Task requirements
Reproduce all of the following data verbatim, keeping every line in its original order.

Data excerpts
******

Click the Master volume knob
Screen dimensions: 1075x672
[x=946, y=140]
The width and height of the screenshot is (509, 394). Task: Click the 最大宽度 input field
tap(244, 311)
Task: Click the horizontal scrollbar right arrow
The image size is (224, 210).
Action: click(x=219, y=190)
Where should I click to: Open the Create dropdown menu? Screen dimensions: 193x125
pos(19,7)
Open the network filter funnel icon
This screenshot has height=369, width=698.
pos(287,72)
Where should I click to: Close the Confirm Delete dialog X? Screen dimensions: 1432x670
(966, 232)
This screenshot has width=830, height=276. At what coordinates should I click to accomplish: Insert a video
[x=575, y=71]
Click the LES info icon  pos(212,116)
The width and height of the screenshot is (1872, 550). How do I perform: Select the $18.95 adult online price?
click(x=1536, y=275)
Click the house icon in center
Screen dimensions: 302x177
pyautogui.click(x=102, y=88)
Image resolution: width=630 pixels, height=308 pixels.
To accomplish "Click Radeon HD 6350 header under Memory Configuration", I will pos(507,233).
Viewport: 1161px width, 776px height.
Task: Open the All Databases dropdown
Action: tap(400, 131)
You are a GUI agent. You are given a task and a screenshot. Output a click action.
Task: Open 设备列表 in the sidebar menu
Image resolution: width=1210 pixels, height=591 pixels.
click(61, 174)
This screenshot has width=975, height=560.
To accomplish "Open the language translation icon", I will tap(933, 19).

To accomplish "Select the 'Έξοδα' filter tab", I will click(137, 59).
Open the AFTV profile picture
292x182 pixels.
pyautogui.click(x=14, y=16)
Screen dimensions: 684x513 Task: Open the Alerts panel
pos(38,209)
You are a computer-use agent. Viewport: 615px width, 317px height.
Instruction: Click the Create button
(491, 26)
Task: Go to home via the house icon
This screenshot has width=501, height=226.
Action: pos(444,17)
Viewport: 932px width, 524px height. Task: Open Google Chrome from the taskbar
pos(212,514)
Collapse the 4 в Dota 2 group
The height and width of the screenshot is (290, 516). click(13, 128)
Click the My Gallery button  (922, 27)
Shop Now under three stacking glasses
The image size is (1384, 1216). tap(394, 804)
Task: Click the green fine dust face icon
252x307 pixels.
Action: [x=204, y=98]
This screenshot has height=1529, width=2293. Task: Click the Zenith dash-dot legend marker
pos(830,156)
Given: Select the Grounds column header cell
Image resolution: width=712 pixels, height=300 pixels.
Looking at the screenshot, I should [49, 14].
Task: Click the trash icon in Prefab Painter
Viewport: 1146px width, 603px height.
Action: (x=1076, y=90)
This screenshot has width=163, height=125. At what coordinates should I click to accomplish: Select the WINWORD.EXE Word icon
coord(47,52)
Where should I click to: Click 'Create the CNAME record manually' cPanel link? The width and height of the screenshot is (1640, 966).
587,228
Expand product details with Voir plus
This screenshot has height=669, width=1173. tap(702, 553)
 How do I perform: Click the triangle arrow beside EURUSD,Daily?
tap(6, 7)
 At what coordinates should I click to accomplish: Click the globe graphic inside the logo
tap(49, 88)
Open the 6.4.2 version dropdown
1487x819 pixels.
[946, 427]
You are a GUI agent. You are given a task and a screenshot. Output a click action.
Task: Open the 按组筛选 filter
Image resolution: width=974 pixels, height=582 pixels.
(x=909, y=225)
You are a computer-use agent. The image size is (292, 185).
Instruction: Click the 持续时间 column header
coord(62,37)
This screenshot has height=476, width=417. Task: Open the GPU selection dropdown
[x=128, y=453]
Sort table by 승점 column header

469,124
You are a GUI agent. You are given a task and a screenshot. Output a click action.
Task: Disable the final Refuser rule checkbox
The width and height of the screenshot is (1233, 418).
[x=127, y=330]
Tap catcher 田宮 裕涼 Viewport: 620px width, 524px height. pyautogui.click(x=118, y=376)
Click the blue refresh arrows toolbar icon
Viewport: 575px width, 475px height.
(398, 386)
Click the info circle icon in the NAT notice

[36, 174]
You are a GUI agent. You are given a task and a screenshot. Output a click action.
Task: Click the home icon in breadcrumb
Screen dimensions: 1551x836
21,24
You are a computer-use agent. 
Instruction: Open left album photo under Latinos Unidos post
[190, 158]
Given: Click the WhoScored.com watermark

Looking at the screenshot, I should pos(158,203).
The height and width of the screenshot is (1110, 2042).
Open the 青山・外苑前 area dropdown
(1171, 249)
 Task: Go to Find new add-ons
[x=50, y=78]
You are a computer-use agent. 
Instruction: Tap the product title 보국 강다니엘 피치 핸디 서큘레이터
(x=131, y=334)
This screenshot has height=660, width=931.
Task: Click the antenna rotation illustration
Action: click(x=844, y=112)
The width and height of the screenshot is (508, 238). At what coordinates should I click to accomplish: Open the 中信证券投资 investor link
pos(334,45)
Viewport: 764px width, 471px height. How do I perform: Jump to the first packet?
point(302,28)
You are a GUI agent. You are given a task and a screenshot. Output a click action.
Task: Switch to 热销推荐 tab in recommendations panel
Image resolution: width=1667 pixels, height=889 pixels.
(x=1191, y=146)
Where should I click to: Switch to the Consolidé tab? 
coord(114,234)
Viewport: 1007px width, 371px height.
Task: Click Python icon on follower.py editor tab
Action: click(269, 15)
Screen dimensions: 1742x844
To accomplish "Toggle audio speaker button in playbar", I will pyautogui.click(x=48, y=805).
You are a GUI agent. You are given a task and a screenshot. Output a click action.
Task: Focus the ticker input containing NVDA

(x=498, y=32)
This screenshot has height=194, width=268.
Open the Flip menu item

******

Full answer
Click the Master volume knob
Screen dimensions: 1075x672
[x=946, y=140]
The width and height of the screenshot is (509, 394). Task: Click the 最大宽度 input field
tap(244, 311)
Task: Click the horizontal scrollbar right arrow
The image size is (224, 210).
Action: click(x=219, y=190)
Where should I click to: Open the Create dropdown menu? Screen dimensions: 193x125
pos(19,7)
Open the network filter funnel icon
This screenshot has height=369, width=698.
pos(287,72)
Where should I click to: Close the Confirm Delete dialog X? Screen dimensions: 1432x670
(966, 232)
This screenshot has width=830, height=276. At what coordinates should I click to accomplish: Insert a video
[x=575, y=71]
Click the LES info icon  pos(212,116)
The width and height of the screenshot is (1872, 550). How do I perform: Select the $18.95 adult online price?
click(x=1536, y=275)
Click the house icon in center
Screen dimensions: 302x177
pyautogui.click(x=102, y=88)
Image resolution: width=630 pixels, height=308 pixels.
To accomplish "Click Radeon HD 6350 header under Memory Configuration", I will pos(507,233).
Viewport: 1161px width, 776px height.
Task: Open the All Databases dropdown
Action: tap(400, 131)
You are a GUI agent. You are given a task and a screenshot. Output a click action.
Task: Open 设备列表 in the sidebar menu
Image resolution: width=1210 pixels, height=591 pixels.
click(61, 174)
This screenshot has width=975, height=560.
To accomplish "Open the language translation icon", I will tap(933, 19).

To accomplish "Select the 'Έξοδα' filter tab", I will click(137, 59).
Open the AFTV profile picture
292x182 pixels.
pyautogui.click(x=14, y=16)
Screen dimensions: 684x513 Task: Open the Alerts panel
pos(38,209)
You are a computer-use agent. Viewport: 615px width, 317px height.
Instruction: Click the Create button
(491, 26)
Task: Go to home via the house icon
This screenshot has width=501, height=226.
Action: pos(444,17)
Viewport: 932px width, 524px height. Task: Open Google Chrome from the taskbar
pos(212,514)
Collapse the 4 в Dota 2 group
The height and width of the screenshot is (290, 516). click(13, 128)
Click the My Gallery button  (922, 27)
Shop Now under three stacking glasses
The image size is (1384, 1216). tap(394, 804)
Task: Click the green fine dust face icon
252x307 pixels.
Action: [x=204, y=98]
This screenshot has height=1529, width=2293. Task: Click the Zenith dash-dot legend marker
pos(830,156)
Given: Select the Grounds column header cell
Image resolution: width=712 pixels, height=300 pixels.
Looking at the screenshot, I should [49, 14].
Task: Click the trash icon in Prefab Painter
Viewport: 1146px width, 603px height.
Action: (x=1076, y=90)
This screenshot has width=163, height=125. At what coordinates should I click to accomplish: Select the WINWORD.EXE Word icon
coord(47,52)
Where should I click to: Click 'Create the CNAME record manually' cPanel link? The width and height of the screenshot is (1640, 966).
587,228
Expand product details with Voir plus
This screenshot has height=669, width=1173. tap(702, 553)
 How do I perform: Click the triangle arrow beside EURUSD,Daily?
tap(6, 7)
 At what coordinates should I click to accomplish: Click the globe graphic inside the logo
tap(49, 88)
Open the 6.4.2 version dropdown
1487x819 pixels.
[946, 427]
You are a GUI agent. You are given a task and a screenshot. Output a click action.
Task: Open the 按组筛选 filter
Image resolution: width=974 pixels, height=582 pixels.
(x=909, y=225)
You are a computer-use agent. The image size is (292, 185).
Instruction: Click the 持续时间 column header
coord(62,37)
This screenshot has height=476, width=417. Task: Open the GPU selection dropdown
[x=128, y=453]
Sort table by 승점 column header

469,124
You are a GUI agent. You are given a task and a screenshot. Output a click action.
Task: Disable the final Refuser rule checkbox
The width and height of the screenshot is (1233, 418).
[x=127, y=330]
Tap catcher 田宮 裕涼 Viewport: 620px width, 524px height. pyautogui.click(x=118, y=376)
Click the blue refresh arrows toolbar icon
Viewport: 575px width, 475px height.
(398, 386)
Click the info circle icon in the NAT notice

[36, 174]
You are a GUI agent. You are given a task and a screenshot. Output a click action.
Task: Click the home icon in breadcrumb
Screen dimensions: 1551x836
21,24
You are a computer-use agent. 
Instruction: Open left album photo under Latinos Unidos post
[190, 158]
Given: Click the WhoScored.com watermark

Looking at the screenshot, I should pos(158,203).
The height and width of the screenshot is (1110, 2042).
Open the 青山・外苑前 area dropdown
(1171, 249)
 Task: Go to Find new add-ons
[x=50, y=78]
You are a computer-use agent. 
Instruction: Tap the product title 보국 강다니엘 피치 핸디 서큘레이터
(x=131, y=334)
This screenshot has height=660, width=931.
Task: Click the antenna rotation illustration
Action: click(x=844, y=112)
The width and height of the screenshot is (508, 238). At what coordinates should I click to accomplish: Open the 中信证券投资 investor link
pos(334,45)
Viewport: 764px width, 471px height. How do I perform: Jump to the first packet?
point(302,28)
You are a GUI agent. You are given a task and a screenshot. Output a click action.
Task: Switch to 热销推荐 tab in recommendations panel
Image resolution: width=1667 pixels, height=889 pixels.
(x=1191, y=146)
Where should I click to: Switch to the Consolidé tab? 
coord(114,234)
Viewport: 1007px width, 371px height.
Task: Click Python icon on follower.py editor tab
Action: click(269, 15)
Screen dimensions: 1742x844
To accomplish "Toggle audio speaker button in playbar", I will pyautogui.click(x=48, y=805).
You are a GUI agent. You are given a task and a screenshot. Output a click action.
Task: Focus the ticker input containing NVDA

(x=498, y=32)
This screenshot has height=194, width=268.
Open the Flip menu item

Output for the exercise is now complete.